I haven’t been to that many ‘downtowns’ in my time, but I have to figure one thing; at least three other ‘downtowns’ are easier to drive through than downtown LA. Nevertheless, when my editor called me in the afternoon to ask if I was willing to drive 90 miles, and then through LA traffic in order to get a few spare minutes with none other than Common, I was on my way. Flying down the 10 freeway at breakneck speed (apparently breakneck speed is a little over 75 mph) I made my way as soon as I could. I made excellent time back to my desk at the office to pick up my digital recorder and get the last of my marching orders from my fearless leader (unless of course you’re a spider, then he’s totally afraid of you). It was making my way to downtown that things got hairy.
Apparently, everyday at about five o’clock, thousands of people from all over Los Angeles drive their cars onto the 10 freeway and abandon them for several hours. Seeing this take place I decided to take the streets to downtown. That’s typically a smart move, if you know where you’re going. Exactly. In my case, I had a good idea of where I was going; it was just too bad that that idea wasn’t good enough.
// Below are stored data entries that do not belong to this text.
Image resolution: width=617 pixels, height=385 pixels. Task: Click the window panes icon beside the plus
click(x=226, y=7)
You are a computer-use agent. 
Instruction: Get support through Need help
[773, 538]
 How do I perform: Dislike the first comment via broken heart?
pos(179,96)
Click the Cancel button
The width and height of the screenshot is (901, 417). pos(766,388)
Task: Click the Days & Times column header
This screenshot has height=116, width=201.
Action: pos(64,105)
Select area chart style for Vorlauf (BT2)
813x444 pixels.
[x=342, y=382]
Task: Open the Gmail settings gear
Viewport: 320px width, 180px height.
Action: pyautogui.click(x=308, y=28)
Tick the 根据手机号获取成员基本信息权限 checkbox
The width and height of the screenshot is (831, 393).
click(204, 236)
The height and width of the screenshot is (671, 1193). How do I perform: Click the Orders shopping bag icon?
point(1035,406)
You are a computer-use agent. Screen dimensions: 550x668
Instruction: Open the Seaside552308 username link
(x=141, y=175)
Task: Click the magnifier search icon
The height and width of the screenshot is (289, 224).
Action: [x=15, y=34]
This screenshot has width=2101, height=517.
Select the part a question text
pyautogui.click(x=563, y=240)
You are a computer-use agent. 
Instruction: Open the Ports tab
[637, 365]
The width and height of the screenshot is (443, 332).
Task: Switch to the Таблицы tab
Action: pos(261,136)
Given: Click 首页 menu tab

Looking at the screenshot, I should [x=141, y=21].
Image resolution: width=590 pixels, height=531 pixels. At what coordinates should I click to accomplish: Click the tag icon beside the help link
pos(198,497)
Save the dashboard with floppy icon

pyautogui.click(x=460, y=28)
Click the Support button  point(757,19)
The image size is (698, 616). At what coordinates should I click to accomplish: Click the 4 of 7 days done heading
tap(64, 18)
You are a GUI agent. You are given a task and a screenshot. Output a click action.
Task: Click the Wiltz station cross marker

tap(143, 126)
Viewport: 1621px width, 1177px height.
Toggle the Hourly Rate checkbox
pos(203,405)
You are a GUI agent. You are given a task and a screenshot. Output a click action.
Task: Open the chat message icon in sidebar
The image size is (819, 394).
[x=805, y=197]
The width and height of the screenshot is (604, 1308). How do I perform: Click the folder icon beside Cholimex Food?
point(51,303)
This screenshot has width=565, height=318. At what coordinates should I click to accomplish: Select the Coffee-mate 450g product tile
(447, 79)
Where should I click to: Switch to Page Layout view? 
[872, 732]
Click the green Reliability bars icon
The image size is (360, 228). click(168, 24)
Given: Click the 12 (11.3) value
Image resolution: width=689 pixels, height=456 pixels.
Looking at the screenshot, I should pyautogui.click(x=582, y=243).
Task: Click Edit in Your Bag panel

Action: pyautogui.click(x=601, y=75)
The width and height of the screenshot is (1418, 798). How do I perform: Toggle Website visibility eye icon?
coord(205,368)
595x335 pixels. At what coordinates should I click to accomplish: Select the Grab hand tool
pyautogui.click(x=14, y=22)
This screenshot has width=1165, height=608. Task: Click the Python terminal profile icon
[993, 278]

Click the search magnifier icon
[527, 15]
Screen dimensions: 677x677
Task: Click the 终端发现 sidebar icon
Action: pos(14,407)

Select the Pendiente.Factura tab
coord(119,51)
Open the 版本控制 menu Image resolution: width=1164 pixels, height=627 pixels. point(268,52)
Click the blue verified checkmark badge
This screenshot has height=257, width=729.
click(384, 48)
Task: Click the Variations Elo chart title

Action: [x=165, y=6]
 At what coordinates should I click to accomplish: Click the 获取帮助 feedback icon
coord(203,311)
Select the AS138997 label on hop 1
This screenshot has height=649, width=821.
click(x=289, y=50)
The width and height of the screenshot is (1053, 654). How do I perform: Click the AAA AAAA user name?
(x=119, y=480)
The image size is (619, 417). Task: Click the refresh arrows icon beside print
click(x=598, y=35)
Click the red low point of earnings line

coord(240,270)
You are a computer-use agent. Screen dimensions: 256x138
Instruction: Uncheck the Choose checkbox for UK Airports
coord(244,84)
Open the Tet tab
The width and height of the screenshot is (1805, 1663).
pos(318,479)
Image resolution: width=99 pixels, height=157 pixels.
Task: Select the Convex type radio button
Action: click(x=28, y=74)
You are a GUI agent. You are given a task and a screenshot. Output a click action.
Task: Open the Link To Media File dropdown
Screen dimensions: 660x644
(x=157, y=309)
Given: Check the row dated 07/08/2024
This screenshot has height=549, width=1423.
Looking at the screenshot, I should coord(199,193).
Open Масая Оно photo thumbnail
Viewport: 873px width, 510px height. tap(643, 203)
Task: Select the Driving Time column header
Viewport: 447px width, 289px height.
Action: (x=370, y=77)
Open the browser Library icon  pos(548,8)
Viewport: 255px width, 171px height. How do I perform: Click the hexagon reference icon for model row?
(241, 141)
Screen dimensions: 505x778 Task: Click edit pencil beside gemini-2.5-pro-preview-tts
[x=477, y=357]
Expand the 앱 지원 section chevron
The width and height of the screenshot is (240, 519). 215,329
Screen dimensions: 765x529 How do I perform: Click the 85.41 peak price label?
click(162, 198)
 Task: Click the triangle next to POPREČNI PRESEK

I was supposed to meet Common at six o’clock, it’s five forty five and I’m trapped in what seems like the evil offspring of a jigsaw puzzle and a fun house that accosts me with one way streets and dead ends, as six o’clock approached it had become obvious that the city was transpiring against me, what the hell had I done to downtown LA to deserve this? Maybe the city heard that I liked downtown San Francisco better? In a bit of a panic I called my boss. After a few more turnaround’s, I finally found my way. It hurt my heart deeply that my destination was directly across the street from a friends house that I was pretty familiar with, the sensation was like getting lost in my bedroom. What? No, I never noticed the giant park across the street from my friends house (it was always dark when I was over there).
Luckily for me, Common was running a little late as well (that would have made me feel better, but he was from Chicago, I on the other hand, have lived here all my life and therefore had no excuse). I got a chance to walk the event grounds and soak in the positive atmosphere. The folks over at Zune explained to me the importance of the event as we walked past tent after tent of communal activity.

One of several Zune listening stations at the BBQ.
What I was witnessing was a bridging of worlds right before my eyes, as the people from the tech world have begun to grow stronger relationships with the entertainment world. When it was explained to me that a lot of the people in the two industries had social ties, and because of those relationships shows like the BBQ became possible. Who would have thunk (yeah I said thunk) that a guy whose job it is to market handheld media players to the masses might have E-40 on speed dial. Then I saw E-40.
Charlie Hustle aka E40 Fonzarelli aka ...
E-40 is a massive man who looks like he might cripple two smaller men just for a morning work out. I immediately thought about the rough and rugged persona’s of rap stars and wondered how much truth there was to those claims when E-40 began to gingerly (that’s right, gingerly) began to move his way through the crowd. I’m not exaggerating when I say that he might have been the friendliest guy there, and that attitude was infectious as it quickly sank in that everyone there seemed like they were really glad to be there. The atmosphere was full of camaraderie as various entertainers, music business personnel, the obligatory entourages, and guys like me all co-mingled. Bun-B (of UGK fame) looked so relaxed and at ease with himself that you would have thought that he was bringing his kids to a family reunion. I’m sure that the open bar had a little to do with jovial atmosphere of the event.